He is scathing about the Staff Officers safe behind the frontline whose poorly organised attacks and bungled bombardments read more like a plot line from Black Adder Goes Forth than a modern military campaign.

It was during the war that Graves began to write poetry and to be published. He developed a close friendship with the poet Siegfried Sassoon and kept up a correspondence with Wilfred Owen. It was to Sassoon that he was closest and they often went walking when home on leave or sick leave to discuss their work ‘We defined the war in our poems by making contrasted definitions of peace’

By the time of the Armistice in November 1918, Graves had been invalided out of active service and was training prospective officers in North Wales. The announcement of peace brought him no joy however as at the same time he also received the news of a death of a dear friend killed in action as well as that of Wilfred Owen.

He quotes from Sassoon’s poem :

Everybody suddenly burst out singing,

And I was filled with such delight

As prison birds must find in freedom…..

And adds grimly ‘ But ‘everybody’ did not include me’

Graves had got married towards the end of the War to Nancy, an artist and committed feminist who, much to Graves’ family’s disgust refused to change her surname. He describes a visit to the novelist and poet Thomas Hardy who, on being told the above exclaimed ‘Why you are old-fashioned my dear!!” explaining that he had known a couple in his village sixty years before who had done the same thing.

Graves, however, struggled to cope with the return of normality and the start of married. Suffering from what we now know to be shell -shock or battle fatigue he found ‘Shells used to come bursting on my bed at midnight, even though Nancy shared it with me; strangers in daytime would assume the faces of friends who had been killed……..My disabilities were many: I could not use a telephone, I felt sick every time I travelled by train, and to see more than two new people in a single day prevented me from sleeping’

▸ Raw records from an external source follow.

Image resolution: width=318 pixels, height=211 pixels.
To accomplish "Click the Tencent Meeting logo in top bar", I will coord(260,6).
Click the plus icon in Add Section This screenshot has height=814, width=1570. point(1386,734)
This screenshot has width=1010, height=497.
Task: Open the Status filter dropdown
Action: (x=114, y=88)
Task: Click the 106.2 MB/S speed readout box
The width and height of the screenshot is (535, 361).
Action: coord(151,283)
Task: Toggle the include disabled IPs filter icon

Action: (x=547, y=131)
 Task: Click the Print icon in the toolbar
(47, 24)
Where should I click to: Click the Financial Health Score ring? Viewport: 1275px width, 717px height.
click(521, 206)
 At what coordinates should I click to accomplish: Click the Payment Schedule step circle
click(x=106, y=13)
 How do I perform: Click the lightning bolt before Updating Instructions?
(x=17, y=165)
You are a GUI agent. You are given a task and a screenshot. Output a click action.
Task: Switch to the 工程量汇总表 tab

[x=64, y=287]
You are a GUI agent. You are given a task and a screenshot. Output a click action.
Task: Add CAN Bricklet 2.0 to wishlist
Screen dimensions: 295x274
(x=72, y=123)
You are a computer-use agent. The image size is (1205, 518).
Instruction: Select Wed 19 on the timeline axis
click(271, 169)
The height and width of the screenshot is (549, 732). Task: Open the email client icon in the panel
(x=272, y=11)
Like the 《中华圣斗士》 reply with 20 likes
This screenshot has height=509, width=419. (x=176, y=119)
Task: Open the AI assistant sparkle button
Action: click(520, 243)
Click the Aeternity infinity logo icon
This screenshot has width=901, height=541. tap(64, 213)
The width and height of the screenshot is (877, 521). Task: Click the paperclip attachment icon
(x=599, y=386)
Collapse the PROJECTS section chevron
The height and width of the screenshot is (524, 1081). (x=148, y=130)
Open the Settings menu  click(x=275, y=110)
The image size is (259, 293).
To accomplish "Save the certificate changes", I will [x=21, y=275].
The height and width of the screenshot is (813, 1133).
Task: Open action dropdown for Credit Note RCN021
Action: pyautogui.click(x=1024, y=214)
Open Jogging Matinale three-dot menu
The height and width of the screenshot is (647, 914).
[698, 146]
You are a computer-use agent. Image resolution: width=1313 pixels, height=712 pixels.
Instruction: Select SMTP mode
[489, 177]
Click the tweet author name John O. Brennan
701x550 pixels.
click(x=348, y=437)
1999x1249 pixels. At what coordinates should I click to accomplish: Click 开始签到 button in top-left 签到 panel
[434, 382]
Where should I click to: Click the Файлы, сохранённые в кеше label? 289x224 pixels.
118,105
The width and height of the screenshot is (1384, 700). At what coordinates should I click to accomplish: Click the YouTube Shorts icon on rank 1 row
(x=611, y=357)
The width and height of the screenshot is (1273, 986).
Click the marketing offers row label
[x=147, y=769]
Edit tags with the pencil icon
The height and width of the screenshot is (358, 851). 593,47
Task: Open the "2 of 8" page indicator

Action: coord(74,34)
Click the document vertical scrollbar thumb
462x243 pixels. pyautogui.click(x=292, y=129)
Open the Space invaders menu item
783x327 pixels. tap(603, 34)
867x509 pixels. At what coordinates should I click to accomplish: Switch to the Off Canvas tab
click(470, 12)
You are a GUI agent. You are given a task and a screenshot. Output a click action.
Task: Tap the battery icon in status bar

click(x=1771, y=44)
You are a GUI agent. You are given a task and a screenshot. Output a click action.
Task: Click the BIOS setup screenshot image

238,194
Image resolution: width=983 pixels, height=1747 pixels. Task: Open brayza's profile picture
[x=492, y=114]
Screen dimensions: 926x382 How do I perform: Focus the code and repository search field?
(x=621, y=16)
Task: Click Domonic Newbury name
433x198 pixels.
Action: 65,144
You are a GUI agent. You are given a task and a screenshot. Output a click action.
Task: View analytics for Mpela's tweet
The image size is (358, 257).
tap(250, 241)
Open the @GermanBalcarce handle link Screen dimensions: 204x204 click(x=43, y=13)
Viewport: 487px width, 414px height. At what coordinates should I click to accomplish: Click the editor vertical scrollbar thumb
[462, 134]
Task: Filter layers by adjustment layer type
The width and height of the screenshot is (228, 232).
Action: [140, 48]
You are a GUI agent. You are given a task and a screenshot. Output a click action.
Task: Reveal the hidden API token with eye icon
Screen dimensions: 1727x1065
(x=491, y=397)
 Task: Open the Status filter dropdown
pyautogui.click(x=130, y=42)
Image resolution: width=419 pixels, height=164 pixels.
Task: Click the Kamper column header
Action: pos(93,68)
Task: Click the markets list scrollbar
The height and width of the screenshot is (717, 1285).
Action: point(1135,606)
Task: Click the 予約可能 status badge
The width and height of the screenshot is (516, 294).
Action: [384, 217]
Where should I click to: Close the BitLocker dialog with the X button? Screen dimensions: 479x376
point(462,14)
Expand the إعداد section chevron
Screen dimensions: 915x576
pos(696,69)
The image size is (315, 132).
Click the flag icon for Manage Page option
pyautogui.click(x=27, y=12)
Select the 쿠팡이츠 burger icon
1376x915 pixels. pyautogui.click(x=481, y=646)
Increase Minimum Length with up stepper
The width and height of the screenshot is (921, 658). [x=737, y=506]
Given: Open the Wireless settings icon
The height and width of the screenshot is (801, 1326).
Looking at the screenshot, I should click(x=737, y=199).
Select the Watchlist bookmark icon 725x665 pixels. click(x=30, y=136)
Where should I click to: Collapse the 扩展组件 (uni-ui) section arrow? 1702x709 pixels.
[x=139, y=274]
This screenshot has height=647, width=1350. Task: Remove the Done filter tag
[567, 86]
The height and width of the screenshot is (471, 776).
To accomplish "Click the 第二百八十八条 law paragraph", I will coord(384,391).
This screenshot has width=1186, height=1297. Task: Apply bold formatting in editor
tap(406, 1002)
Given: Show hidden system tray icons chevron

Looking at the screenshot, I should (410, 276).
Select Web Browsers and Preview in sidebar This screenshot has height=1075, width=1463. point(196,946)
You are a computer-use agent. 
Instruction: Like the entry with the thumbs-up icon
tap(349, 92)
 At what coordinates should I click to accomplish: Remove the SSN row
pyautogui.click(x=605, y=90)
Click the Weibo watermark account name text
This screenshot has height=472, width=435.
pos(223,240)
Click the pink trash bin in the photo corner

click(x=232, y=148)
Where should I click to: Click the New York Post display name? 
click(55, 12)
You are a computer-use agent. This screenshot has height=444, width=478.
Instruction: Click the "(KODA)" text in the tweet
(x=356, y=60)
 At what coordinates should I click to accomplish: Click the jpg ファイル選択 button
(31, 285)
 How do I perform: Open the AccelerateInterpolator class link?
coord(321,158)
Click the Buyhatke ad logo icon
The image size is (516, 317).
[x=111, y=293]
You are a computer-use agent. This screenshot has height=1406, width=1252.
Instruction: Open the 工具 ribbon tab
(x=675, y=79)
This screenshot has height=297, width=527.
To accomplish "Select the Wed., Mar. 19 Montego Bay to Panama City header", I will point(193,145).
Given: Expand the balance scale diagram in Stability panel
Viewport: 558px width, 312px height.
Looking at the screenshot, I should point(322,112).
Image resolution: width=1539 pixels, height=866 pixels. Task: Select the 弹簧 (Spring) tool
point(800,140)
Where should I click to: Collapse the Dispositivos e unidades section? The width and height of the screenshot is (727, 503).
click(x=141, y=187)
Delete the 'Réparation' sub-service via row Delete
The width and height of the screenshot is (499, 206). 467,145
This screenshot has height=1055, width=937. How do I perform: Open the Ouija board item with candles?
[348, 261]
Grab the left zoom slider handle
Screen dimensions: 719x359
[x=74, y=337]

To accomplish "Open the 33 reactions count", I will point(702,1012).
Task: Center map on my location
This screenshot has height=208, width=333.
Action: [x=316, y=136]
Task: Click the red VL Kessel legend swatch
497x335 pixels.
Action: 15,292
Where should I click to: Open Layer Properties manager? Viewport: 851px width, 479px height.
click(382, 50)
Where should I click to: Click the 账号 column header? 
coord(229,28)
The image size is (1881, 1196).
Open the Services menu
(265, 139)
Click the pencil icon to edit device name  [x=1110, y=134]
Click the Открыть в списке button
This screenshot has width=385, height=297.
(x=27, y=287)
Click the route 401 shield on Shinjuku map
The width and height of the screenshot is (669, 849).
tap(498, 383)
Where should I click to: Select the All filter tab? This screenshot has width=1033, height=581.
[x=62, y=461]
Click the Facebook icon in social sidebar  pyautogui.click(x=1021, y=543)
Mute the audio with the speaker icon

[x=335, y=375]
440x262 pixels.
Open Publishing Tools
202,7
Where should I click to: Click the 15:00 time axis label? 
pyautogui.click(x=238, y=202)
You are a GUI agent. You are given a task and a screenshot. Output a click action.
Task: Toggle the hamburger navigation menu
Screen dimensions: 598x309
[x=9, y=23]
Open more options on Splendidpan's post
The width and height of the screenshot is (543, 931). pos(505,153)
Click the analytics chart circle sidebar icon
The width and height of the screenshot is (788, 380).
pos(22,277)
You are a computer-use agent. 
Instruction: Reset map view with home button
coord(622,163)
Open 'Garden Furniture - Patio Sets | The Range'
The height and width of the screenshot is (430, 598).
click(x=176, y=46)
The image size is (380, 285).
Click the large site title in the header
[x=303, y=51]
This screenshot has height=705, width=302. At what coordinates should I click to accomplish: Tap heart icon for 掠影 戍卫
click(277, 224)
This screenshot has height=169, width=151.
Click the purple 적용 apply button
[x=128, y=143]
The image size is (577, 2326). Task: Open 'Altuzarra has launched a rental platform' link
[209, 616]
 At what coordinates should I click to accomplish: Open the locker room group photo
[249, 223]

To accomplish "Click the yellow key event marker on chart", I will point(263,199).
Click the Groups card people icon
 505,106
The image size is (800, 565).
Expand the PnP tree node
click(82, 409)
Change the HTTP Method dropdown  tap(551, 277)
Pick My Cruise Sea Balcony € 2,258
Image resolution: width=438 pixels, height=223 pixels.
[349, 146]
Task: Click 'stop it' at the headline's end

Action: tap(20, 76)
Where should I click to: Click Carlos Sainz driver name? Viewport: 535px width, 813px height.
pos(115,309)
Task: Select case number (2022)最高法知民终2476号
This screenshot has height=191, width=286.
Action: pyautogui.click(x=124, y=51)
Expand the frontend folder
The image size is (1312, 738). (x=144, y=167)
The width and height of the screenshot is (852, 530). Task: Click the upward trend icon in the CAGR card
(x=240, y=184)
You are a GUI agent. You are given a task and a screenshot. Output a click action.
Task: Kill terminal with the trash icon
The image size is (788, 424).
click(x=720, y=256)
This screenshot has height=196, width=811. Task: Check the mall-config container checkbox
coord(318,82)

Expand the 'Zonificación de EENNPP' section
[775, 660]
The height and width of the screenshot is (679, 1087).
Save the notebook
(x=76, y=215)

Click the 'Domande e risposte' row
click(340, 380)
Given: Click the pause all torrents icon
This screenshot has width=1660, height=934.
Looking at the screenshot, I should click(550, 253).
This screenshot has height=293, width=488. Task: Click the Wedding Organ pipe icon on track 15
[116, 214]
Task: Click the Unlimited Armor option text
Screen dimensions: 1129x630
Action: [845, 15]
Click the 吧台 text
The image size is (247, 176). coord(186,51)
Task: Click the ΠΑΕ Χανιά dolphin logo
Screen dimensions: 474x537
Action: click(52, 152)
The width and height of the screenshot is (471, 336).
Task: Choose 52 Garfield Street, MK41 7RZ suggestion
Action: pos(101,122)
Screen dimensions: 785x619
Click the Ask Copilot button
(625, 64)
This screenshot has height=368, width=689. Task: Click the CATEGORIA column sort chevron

He found , like the other returning soldiers, that the promised ‘land fit for heroes’  had been forgotten. ‘The Herald spoiled our breakfast every morning.We read in it of unemployment all over the country due to the closing of munition factories; of ex-servicemen refused reinstatement in the jobs they left when the war broke out, of market-rigging,lockouts and abortive strikes’

In 1919 he finally took up the Oxford scholarship he had been offered in 1914 where he got to know T E Lawrence then engaged in writing The Severn Pillars of Wisdom.

He had resolved to live by his writing if he could but with a growing family and a failed attempt at shop keeping behind him, he found it increasingly difficult to make ends to meet. Eventually his mother came to his aid buying a cottage in Islip, a small village near Oxford , and letting it out to the couple at a low rent. He was still embittered by his wartime experiences….the local vicar asked him to speak at the church War Memorial service as the resident ‘war hero’ and suggested that perhaps he could read some war poems: ‘But instead of Rupert Brooke on the glorious dead, I read some of the more painful poems by Sassoon and Wilfred Owen about men dying from gas-poisoning, and about buttocks of corpses bulging from the mud. I also suggested that the men who had died, destroyed as it were by the fall of the Tower of Siloam, were not particularly virtuous or particularly wicked, but just average soldiers, and that the survivors should thank God they were alive, and do their best to avoid wars in the future.’

The First World War will, of course, be a very topical subject in the coming year with all sorts of  centenary events planned. Graves’ stand at that Memorial Service seemed incredibly modern . This book came as a complete surprise to me and I definitely recommend it.